• _Trecho do documento_
Fragmentados é daqueles livros que você começa a ler sem maiores pretensões: “ah, mais uma distopia, deve ser legal…”, mas, de repente se vê imerso em uma história repleta de reflexões políticas, sociais e éticas e tudo isso em uma história com um ritmo frenético, personagens interessantes e uma trama que te fisga desde o início.
Na Terra futura imaginada por Shusterman, houve uma Segunda Guerra Civil conhecida como “Guerra de Heartland”. Foi um conflito longo e sangrento entre os grupos “Pró-Vida” e “Pró-Escolha” – é, se você logo lembrou das discussões recentes sobre aborto e a ingerência da bancada religiosa na vida de toda a sociedade, você não está muito longe do cerne utilizado por Shusterman para criar a sua história. A diferença, é que no mundo imaginado por Shusterman, a “Lei da Vida” foi criada para satisfazer ambos os grupos e assim acabar com a guerra. E é aqui que Shusterman escancara o quão longe podemos ir em prol dos próprios interesses, ainda que as perspectivas não sejam nenhum um pouco razoáveis. Isso porque, a Lei da Vida declara que a vida humana é intocável desde o momento da concepção até que a criança complete 13 anos. Dos 13 aos 18 anos, os adolescentes podem ser “abortados” retroativamente, basta um dos pais ou o responsável por ela assim o determinar. A única condição é que a vida desses jovens “tecnicamente” (por pura e simples determinação da lei) não tenha fim. Assim, eles são encaminhados para campos de colheita, onde serão fragmentados e então, “viverão” aos pedaços nas vidas de outras pessoas. Nenhum pedaço é desperdiçado e a prática é extremamente comum e aceita pela sociedade.
Connor Lassiter, um garoto de 16 anos que durante muito tempo vestiu a carapuça de garoto rebelde para mascarar a falta de um relacionamento mais afetuoso com os pais, acaba de descobrir que sua família decidiu selar o seu destino. Ele agora é um fragmentário.
Risa Ward, 15 anos, vivia sob a tutela do Estado, que para cortar gastos decide que ela será uma das adolescentes da cota destinada à fragmentação.

• _Material de origem_
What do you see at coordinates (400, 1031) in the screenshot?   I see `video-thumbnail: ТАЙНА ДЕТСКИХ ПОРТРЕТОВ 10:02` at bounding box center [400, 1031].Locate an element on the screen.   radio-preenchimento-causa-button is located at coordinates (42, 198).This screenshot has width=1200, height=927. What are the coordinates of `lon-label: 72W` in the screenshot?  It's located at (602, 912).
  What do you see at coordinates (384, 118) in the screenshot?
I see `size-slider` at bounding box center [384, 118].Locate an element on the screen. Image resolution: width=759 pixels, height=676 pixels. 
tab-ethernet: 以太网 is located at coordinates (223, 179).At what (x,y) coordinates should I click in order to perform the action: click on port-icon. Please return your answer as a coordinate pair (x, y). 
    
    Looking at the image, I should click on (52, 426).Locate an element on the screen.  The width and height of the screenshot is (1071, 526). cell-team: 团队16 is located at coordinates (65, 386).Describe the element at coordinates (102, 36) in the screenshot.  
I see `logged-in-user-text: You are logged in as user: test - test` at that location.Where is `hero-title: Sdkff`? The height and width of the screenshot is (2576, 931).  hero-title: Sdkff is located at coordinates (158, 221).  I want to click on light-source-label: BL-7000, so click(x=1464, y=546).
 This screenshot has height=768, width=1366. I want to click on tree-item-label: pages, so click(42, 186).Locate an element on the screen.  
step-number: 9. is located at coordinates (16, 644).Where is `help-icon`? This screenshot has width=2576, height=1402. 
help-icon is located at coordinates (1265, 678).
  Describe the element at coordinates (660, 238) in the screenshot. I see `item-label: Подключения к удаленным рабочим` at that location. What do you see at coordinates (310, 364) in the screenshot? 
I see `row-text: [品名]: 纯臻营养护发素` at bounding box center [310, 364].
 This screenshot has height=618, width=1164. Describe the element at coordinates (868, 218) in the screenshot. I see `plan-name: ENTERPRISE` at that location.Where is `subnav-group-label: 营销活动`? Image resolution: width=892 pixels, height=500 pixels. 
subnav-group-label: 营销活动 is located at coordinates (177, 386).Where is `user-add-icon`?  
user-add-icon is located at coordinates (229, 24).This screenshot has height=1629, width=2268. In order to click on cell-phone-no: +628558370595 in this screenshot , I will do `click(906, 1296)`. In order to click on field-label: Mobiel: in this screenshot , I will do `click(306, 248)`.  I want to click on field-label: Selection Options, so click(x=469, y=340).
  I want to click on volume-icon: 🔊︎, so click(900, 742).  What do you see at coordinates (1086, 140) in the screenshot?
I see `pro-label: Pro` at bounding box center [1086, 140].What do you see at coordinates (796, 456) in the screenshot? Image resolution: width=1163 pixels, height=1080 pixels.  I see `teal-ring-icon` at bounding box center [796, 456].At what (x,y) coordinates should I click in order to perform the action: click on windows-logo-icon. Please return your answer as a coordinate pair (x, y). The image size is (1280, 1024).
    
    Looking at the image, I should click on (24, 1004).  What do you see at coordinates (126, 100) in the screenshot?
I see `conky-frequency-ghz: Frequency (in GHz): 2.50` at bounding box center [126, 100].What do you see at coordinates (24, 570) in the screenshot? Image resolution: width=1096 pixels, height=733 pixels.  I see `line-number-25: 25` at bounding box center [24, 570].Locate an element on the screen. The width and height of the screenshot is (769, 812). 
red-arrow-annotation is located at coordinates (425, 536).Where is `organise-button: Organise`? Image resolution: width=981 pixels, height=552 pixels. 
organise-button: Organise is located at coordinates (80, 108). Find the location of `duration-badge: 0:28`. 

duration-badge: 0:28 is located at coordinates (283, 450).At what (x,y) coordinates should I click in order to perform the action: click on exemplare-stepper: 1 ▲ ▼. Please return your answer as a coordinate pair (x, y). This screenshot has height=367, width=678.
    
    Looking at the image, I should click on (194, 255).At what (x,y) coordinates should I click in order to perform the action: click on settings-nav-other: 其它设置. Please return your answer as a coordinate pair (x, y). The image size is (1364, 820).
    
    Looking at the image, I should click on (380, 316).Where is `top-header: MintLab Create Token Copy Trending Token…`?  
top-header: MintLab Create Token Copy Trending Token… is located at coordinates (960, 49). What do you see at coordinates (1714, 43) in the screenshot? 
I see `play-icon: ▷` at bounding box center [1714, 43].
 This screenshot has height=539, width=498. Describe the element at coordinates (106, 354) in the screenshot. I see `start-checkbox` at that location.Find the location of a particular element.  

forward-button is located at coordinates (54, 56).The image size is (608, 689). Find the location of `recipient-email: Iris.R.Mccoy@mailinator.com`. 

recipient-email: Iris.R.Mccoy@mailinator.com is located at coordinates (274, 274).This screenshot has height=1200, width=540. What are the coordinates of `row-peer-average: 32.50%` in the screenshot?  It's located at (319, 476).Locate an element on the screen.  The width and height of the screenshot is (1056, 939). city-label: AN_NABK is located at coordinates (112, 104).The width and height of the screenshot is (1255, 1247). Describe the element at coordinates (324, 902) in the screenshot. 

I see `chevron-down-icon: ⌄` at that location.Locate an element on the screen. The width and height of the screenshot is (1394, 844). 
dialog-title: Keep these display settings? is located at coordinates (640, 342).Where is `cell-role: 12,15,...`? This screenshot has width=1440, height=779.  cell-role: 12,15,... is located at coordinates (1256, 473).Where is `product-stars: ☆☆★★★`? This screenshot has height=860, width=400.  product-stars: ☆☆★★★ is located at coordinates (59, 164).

• _Objetivo da tarefa_
Segundo o trecho sobre Fragmentados, em que faixa etária a Lei da Vida permite que os adolescentes sejam "abortados" retroativamente?

• _Resposta_
Dos 13 aos 18 anos.